Samedi, pour la deuxième fois, l'association Lire et écouter la Grenette proposait une dictée collective.
Dans les salles de la mairie, deux salles étaient mises à disposition pour permettre aux candidats de participer à cet exercice, honni par certains, plébiscité par d'autres sur les bancs de l'école.
Il n'y avait pas une mais deux dictées lues en même temps. Deux salles, deux ambiances, deux niveaux. Un texte extrait de "Chagrin d'école" de Daniel Pennac était d'un niveau plus facile. Pour les autres, ils se sont confrontés, crayon à la main, à un texte lu par son auteur, Pierre Jouve, ancien instituteur. Un texte relevé aux multiples pièges.
Voici les deux textes pour vous donner une idée du niveau et des pièges. Et peut-être vous permettre de vous lancer dans une dictée en famille.

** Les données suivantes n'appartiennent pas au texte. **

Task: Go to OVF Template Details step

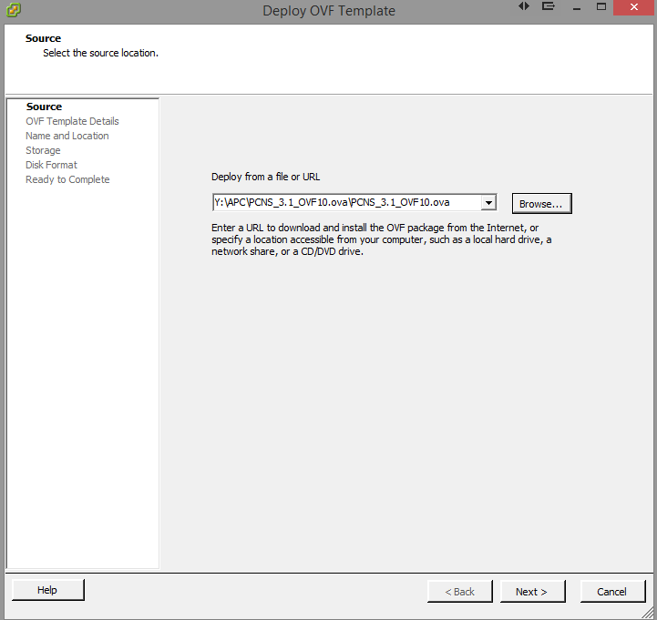Action: (72, 121)
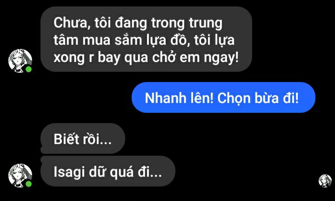
Task: Click the word 'ngay!' ending the first message
Action: [221, 58]
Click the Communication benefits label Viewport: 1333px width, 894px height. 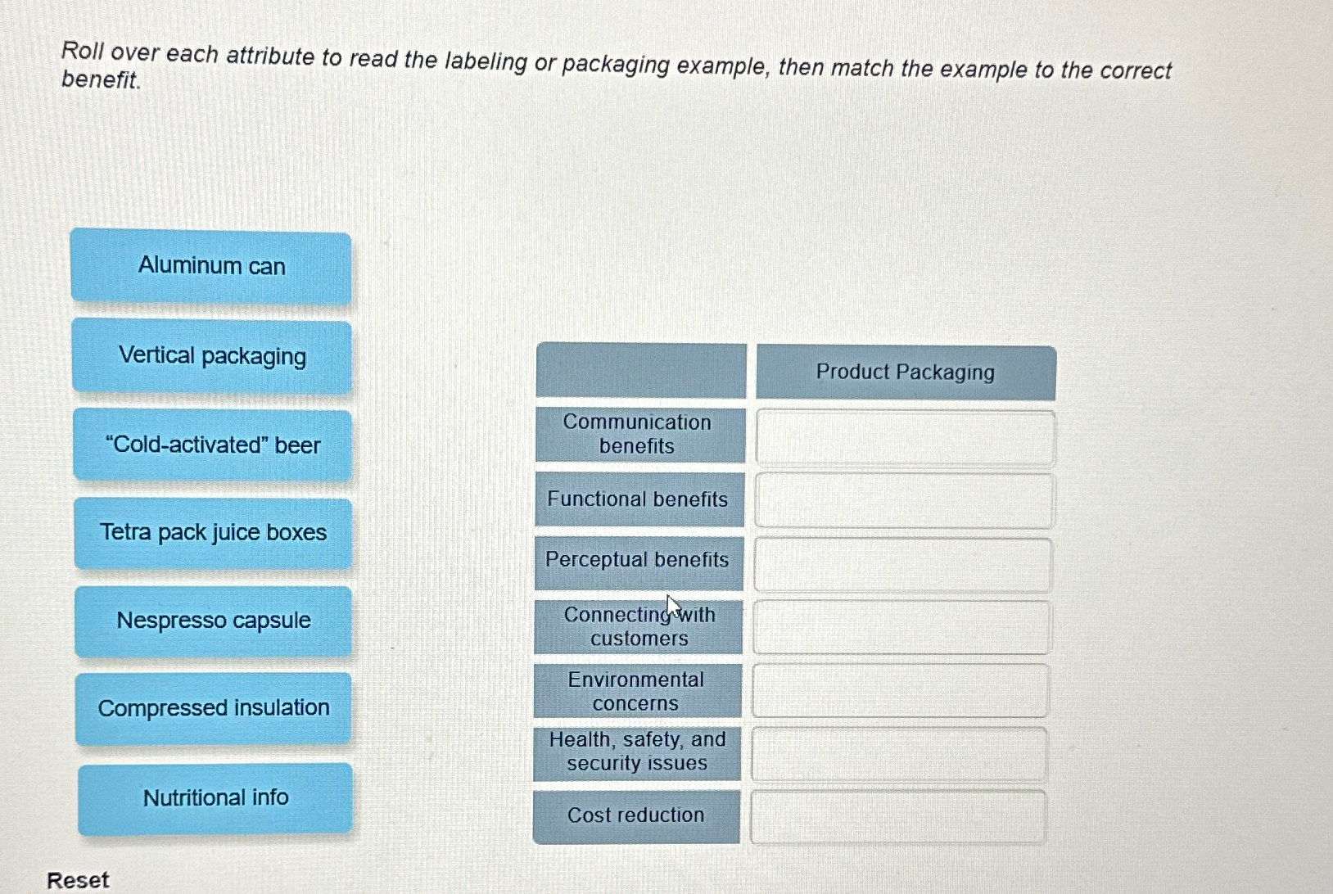pos(638,435)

"Chagrin d'école" de Daniel Pennac
Donc, j’étais un mauvais élève. Chaque soir de mon enfance, je rentrais à la maison poursuivi par l’école. Mes carnets disaient la réprobation de mes maîtres. Quand je n’étais pas le dernier de ma classe, c’est que j’en étais l’avant-dernier. (Champagne !)

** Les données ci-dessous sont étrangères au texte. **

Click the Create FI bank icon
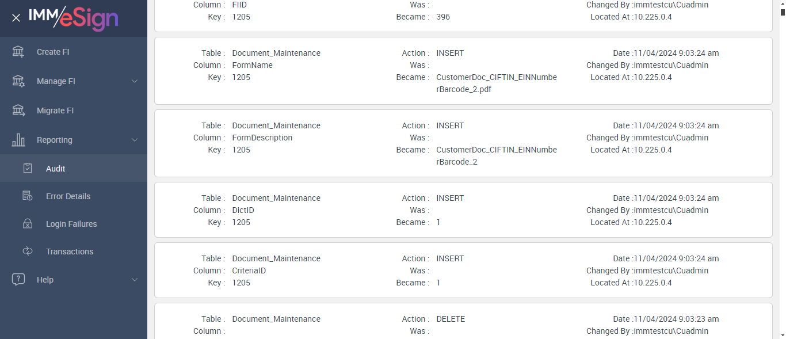The height and width of the screenshot is (339, 786). click(18, 52)
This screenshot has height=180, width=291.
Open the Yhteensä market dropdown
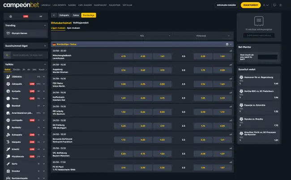(x=206, y=35)
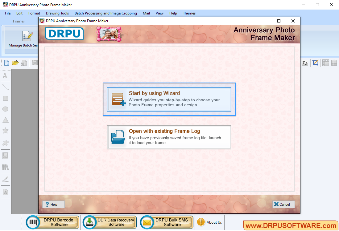The image size is (339, 231).
Task: Open the Batch Processing and Image Cropping menu
Action: pos(105,13)
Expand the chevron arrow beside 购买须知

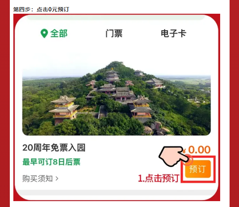tap(57, 178)
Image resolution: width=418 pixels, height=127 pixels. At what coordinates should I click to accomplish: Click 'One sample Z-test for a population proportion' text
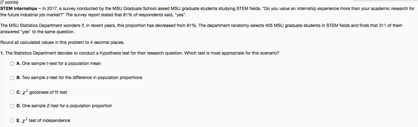(x=67, y=106)
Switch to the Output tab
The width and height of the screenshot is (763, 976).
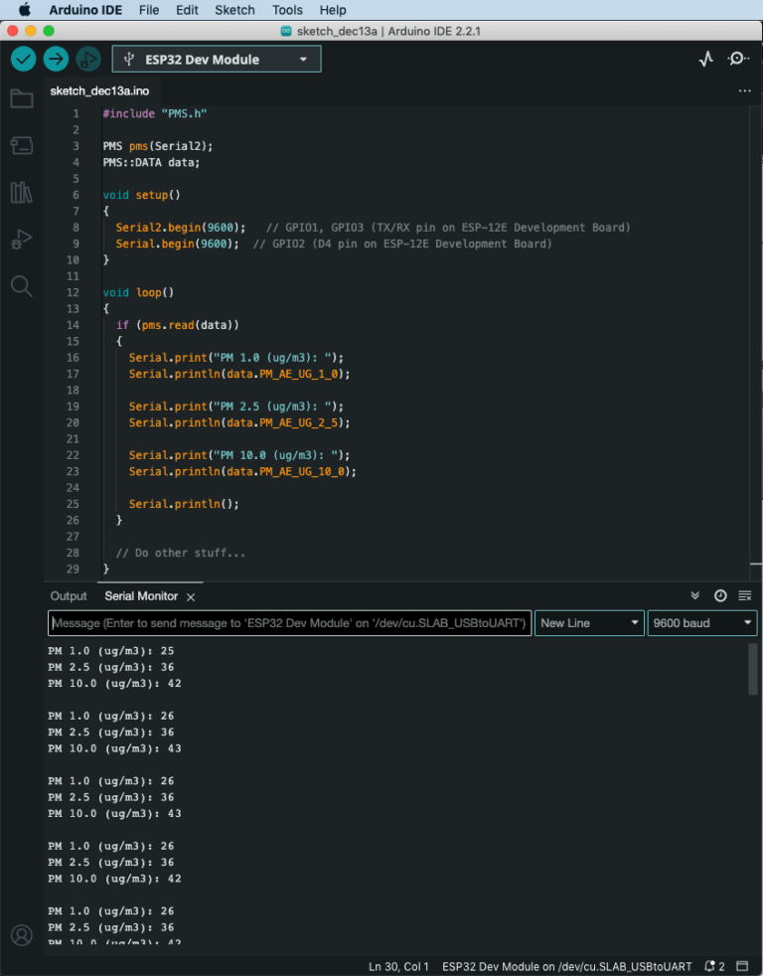pyautogui.click(x=69, y=596)
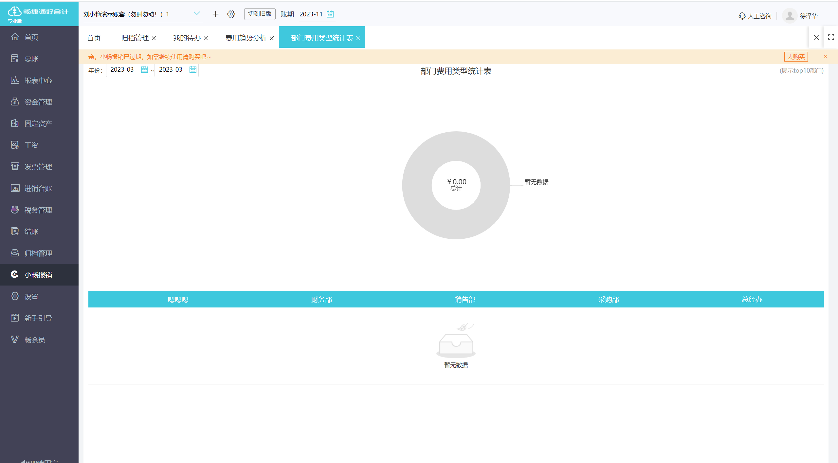Click end date input field 2023-03
838x463 pixels.
(x=171, y=69)
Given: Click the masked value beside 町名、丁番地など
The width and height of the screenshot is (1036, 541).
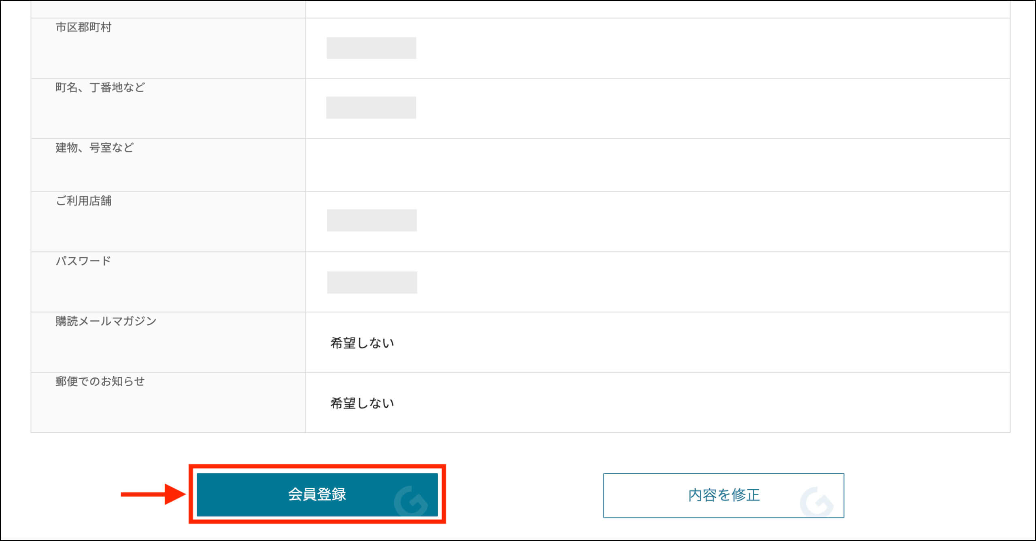Looking at the screenshot, I should point(371,107).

Fermé à l’arithmétique d’abord, aux mathématiques ensuite, profondément dysorthographique, rétif à la mémorisation des dates et à la localisation des lieux géographiques, inapte à l’apprentissage des langues étrangères, réputé paresseux (leçons non apprises, travail non fait), je rapportais à la maison des résultats pitoyables que ne rachetaient ni la musique, ni le sport, ni d’ailleurs aucune activité parascolaire.
- Tu comprends ? Est-ce que seulement tu comprends ce que je t'explique ?
Je ne comprenais pas. Cette inaptitude à comprendre remontait si loin dans mon enfance que la famille avait imaginé une légende pour en dater les origines : mon apprentissage de l'alphabet. J'ai toujours entendu dire qu'il m'avait fallu une année entière pour retenir la lettre a. La lettre a, en un an. Le désert de mon ignorance commençait au-delà de l'infranchissable a.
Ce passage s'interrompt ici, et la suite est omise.